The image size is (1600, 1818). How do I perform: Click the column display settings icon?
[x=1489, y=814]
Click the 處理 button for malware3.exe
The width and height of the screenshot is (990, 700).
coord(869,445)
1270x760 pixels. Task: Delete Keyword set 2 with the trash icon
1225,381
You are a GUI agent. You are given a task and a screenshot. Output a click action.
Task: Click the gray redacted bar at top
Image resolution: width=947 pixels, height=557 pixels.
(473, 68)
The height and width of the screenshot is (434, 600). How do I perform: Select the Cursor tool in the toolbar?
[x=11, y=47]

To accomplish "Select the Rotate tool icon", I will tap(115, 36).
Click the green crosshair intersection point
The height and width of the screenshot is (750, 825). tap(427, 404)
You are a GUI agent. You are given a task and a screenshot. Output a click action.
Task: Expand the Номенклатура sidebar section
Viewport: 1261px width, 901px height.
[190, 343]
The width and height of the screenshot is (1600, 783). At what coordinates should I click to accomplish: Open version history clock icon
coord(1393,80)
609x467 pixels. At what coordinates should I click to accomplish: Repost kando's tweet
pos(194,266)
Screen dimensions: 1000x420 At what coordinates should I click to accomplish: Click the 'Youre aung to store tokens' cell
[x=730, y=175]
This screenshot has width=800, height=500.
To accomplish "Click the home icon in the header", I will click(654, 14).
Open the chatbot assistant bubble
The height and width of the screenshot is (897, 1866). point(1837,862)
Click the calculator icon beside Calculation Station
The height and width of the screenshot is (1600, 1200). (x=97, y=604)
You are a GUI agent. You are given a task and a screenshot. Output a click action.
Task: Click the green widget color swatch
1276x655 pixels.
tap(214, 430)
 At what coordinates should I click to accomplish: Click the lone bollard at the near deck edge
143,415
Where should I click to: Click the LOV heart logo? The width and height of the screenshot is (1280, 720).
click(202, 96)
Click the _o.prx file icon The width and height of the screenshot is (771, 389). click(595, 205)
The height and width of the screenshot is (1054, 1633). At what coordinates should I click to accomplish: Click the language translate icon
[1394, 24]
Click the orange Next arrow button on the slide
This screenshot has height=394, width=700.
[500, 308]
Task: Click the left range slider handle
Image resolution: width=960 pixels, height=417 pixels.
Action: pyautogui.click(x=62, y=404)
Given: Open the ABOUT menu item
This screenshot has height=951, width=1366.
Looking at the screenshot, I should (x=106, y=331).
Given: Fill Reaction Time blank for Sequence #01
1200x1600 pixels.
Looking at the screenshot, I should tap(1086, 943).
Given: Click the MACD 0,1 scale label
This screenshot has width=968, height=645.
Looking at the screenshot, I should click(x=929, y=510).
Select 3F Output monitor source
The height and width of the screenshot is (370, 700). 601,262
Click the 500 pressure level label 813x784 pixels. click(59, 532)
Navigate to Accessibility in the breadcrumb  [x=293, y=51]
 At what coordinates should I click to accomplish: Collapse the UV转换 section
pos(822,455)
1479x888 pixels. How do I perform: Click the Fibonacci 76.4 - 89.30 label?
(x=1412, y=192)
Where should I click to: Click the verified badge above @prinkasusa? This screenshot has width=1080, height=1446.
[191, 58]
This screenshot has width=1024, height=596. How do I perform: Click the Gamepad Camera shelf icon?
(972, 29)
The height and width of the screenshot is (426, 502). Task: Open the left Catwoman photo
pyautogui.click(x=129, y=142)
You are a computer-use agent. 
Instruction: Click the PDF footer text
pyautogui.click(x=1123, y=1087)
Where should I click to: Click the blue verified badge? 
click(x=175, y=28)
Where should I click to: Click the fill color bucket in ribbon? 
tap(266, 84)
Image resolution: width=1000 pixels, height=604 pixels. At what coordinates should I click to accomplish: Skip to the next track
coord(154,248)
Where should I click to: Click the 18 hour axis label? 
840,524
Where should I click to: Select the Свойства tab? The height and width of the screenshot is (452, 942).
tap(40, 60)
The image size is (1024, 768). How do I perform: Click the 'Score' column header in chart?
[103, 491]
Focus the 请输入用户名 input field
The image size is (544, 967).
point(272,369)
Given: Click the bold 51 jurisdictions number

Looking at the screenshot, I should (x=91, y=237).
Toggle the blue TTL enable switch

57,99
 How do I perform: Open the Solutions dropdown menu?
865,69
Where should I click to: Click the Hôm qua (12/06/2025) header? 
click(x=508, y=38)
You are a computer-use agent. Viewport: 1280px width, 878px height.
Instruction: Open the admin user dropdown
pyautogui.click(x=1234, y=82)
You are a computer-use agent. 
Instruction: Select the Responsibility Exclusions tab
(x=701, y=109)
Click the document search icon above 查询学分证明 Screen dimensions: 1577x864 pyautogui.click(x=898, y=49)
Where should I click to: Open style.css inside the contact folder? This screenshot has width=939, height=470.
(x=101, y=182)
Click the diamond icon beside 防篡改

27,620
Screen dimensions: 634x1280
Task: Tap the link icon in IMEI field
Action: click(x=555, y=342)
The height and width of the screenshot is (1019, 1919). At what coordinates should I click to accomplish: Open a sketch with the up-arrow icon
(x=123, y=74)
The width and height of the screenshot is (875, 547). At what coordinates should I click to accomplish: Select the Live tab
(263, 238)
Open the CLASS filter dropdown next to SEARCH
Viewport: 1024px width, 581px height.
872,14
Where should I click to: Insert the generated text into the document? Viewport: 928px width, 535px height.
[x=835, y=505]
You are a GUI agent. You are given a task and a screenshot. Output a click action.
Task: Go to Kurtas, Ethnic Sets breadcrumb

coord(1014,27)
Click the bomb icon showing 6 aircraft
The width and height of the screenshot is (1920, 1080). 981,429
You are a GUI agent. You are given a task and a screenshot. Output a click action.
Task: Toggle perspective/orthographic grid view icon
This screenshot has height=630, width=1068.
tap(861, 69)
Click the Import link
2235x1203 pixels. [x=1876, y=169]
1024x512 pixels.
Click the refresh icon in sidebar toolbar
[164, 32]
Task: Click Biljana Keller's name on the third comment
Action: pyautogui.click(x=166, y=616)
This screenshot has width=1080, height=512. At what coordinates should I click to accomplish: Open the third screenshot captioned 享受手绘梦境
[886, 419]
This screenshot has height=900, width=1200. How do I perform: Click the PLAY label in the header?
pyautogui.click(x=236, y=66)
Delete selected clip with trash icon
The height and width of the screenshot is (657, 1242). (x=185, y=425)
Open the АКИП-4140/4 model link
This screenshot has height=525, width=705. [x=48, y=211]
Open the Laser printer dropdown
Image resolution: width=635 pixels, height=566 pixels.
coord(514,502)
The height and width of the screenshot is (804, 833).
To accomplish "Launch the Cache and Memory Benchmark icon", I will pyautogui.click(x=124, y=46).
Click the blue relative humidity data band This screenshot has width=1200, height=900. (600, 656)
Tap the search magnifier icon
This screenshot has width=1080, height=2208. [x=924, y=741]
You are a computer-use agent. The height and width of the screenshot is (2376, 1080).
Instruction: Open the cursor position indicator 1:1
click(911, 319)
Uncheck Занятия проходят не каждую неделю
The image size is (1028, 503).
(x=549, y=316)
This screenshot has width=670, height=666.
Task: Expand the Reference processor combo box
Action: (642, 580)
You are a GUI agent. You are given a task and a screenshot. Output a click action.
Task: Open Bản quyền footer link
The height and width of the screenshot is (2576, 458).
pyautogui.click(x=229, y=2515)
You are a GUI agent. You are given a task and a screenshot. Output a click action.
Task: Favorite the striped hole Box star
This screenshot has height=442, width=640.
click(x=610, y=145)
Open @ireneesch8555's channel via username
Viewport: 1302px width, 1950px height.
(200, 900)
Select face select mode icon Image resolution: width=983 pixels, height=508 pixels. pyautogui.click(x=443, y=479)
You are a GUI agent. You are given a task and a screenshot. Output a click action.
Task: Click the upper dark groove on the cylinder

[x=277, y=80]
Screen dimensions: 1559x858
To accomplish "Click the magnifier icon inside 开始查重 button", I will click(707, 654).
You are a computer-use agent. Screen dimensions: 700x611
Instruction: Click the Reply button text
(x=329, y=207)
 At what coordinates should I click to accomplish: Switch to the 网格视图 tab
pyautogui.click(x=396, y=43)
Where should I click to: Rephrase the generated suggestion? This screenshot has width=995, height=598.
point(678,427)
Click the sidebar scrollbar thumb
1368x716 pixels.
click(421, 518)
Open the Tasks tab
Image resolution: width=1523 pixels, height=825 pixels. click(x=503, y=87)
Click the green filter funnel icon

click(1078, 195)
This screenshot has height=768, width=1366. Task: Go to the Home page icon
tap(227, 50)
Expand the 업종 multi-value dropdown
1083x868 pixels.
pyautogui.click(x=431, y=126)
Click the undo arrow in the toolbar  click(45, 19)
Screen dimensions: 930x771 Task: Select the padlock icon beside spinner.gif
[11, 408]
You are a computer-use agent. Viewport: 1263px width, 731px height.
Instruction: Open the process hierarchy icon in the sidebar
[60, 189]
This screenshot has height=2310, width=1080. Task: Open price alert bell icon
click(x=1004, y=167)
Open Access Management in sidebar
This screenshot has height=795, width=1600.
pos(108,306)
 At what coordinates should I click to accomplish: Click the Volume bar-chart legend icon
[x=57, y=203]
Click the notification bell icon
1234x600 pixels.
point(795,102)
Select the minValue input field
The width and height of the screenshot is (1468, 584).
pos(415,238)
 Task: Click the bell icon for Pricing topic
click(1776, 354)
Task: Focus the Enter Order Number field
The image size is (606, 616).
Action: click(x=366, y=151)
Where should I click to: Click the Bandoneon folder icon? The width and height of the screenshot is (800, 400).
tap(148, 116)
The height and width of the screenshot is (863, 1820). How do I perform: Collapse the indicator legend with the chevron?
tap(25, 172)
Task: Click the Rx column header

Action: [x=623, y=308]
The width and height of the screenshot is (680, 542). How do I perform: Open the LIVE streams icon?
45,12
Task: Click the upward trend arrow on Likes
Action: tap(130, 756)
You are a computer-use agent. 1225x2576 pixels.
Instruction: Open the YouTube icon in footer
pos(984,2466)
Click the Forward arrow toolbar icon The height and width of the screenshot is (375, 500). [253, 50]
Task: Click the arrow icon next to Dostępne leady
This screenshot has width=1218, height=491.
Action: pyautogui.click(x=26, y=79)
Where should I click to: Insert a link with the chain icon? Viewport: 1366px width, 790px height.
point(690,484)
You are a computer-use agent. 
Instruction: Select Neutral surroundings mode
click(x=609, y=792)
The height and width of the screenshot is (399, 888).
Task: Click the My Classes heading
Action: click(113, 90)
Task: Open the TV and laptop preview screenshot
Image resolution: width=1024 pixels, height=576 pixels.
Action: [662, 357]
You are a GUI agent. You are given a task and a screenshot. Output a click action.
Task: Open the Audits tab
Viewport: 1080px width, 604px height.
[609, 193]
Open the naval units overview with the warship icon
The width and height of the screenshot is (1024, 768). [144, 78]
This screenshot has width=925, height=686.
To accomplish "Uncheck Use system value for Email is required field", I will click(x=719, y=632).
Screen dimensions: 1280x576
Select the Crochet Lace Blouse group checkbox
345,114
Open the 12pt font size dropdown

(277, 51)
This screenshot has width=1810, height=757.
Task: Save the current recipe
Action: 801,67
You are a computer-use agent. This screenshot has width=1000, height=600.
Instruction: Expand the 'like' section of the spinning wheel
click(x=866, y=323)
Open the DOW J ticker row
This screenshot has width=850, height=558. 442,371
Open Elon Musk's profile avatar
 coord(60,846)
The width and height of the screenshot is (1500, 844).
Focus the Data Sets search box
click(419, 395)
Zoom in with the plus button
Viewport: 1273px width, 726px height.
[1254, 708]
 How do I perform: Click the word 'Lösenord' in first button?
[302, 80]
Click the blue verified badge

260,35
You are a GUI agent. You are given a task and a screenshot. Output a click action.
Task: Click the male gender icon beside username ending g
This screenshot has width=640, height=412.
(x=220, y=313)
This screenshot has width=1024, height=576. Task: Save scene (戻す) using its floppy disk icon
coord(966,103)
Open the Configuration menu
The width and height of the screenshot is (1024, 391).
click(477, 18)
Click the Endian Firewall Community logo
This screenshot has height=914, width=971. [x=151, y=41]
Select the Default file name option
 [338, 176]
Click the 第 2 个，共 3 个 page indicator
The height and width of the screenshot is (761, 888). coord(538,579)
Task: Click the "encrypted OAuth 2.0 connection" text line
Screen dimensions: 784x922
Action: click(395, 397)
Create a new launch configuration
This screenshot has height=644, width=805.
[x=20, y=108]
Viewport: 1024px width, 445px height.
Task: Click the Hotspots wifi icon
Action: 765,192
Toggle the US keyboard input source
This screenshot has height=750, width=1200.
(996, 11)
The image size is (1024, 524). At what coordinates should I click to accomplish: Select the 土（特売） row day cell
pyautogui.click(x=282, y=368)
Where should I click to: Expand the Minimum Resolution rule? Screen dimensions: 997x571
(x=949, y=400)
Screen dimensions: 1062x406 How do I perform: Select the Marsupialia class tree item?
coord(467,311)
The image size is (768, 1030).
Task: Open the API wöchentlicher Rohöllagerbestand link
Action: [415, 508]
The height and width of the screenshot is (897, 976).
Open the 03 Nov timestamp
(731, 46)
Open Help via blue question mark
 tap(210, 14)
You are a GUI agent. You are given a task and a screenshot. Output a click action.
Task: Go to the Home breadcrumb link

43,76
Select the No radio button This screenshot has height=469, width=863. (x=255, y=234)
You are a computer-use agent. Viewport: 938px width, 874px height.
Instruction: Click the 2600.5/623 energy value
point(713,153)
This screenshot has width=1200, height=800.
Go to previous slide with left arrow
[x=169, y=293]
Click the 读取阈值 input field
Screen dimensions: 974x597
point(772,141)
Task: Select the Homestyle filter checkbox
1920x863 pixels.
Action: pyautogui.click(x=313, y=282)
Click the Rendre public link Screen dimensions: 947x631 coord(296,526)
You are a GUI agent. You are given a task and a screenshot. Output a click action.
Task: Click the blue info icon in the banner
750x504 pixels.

-*-*-

Work instructions. Transcribe the records above from the line holding "1200x1600 pixels." down to the line holding "Navigate to Accessibility", inclusive, without adding anything.

Response to this exercise.
1200x1600 pixels.
Looking at the screenshot, I should tap(1086, 943).
Given: Click the MACD 0,1 scale label
This screenshot has width=968, height=645.
Looking at the screenshot, I should click(x=929, y=510).
Select 3F Output monitor source
The height and width of the screenshot is (370, 700). 601,262
Click the 500 pressure level label 813x784 pixels. click(59, 532)
Navigate to Accessibility in the breadcrumb  [x=293, y=51]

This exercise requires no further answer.